GIVEN TEXT:
--
Do you follow through on enforcing rules? If you say he has to stop screaming otherwise he only gets one story and he screams anyway then you only read one story. Otherwise he knows the rules can be broken. We used to say they could earn a story back if they started to behave. But there's no substitution for being firm with the rules.

Mummymummy89 · 08/12/2023 10:48

I also can't understand commenters saying screens are ok but cuddling to sleep isn't. Why? It's got to be some ideological reason because no studies would back that up. But even ideologically I can't see why anyone would prefer training their kids to prefer screens to cuddles.

Don't get me wrong, I'd use screens if they worked on dd. But no one here is saying cuddles don't work. They're saying cuddles do work, but don't use them, just..because kids "ought" to be able to settle themselves without cuddles [but not screens...?]

Superscientist · 08/12/2023 11:27

We have a star chart of teeth brushing. I have printed out a month diary and she had a box for AM teeth, PM teeth and her cream for her skin. She gets a stick star for doing her teeth and if she doesn't a really good job she gets drawn star that she can colour in. We have a box of crayons and she picks the colour stars. She will get a reward once she gets to the end of the month. We had put circles around things she is looking forward too as well so she can see the count down to friends birthday party on the 20th for example.
--
MATERIAL PROVIDED:
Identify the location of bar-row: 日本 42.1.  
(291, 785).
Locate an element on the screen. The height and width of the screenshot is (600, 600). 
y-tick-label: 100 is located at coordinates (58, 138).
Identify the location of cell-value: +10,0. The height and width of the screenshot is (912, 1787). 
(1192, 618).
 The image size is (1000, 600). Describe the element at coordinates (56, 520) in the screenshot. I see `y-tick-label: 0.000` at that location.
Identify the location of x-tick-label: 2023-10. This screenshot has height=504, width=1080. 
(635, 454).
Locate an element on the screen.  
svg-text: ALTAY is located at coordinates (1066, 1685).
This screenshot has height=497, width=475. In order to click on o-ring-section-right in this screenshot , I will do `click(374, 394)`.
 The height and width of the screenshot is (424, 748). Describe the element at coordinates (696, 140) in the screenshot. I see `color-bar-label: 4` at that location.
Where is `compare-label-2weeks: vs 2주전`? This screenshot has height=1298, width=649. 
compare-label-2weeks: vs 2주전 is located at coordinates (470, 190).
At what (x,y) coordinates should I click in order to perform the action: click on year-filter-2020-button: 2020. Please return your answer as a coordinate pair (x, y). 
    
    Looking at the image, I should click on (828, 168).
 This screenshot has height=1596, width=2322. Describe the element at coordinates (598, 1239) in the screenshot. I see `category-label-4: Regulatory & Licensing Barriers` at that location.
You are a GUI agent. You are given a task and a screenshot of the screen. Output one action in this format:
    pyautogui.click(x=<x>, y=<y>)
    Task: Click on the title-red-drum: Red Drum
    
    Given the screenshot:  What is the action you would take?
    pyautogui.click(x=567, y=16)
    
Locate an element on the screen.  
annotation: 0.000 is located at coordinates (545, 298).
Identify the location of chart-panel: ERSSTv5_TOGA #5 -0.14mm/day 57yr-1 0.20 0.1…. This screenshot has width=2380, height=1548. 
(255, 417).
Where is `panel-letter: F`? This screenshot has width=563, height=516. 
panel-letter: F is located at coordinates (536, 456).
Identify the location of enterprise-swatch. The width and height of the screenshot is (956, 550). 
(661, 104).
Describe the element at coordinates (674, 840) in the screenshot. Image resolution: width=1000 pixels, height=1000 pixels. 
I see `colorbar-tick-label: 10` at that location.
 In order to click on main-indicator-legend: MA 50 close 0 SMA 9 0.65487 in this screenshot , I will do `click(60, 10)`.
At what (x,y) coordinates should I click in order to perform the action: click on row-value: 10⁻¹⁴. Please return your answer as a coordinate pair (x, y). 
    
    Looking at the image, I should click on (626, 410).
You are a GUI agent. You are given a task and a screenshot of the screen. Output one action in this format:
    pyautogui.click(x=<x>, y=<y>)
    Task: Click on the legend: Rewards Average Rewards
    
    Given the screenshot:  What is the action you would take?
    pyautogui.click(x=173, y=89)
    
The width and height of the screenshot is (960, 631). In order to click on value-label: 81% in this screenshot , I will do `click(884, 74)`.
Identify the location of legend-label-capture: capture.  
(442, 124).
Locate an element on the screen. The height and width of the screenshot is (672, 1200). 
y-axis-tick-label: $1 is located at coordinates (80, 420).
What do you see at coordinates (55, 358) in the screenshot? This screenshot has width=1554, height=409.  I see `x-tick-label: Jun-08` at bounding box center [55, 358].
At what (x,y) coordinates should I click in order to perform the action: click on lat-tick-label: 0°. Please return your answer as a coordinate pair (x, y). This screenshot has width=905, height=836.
--
EXERCISE REQUIREMENTS: From the parenting forum posts above, quote the stretch from "Don't get me" through "20th for example.".

COMPLETED TASK:
Don't get me wrong, I'd use screens if they worked on dd. But no one here is saying cuddles don't work. They're saying cuddles do work, but don't use them, just..because kids "ought" to be able to settle themselves without cuddles [but not screens...?]

Superscientist · 08/12/2023 11:27

We have a star chart of teeth brushing. I have printed out a month diary and she had a box for AM teeth, PM teeth and her cream for her skin. She gets a stick star for doing her teeth and if she doesn't a really good job she gets drawn star that she can colour in. We have a box of crayons and she picks the colour stars. She will get a reward once she gets to the end of the month. We had put circles around things she is looking forward too as well so she can see the count down to friends birthday party on the 20th for example.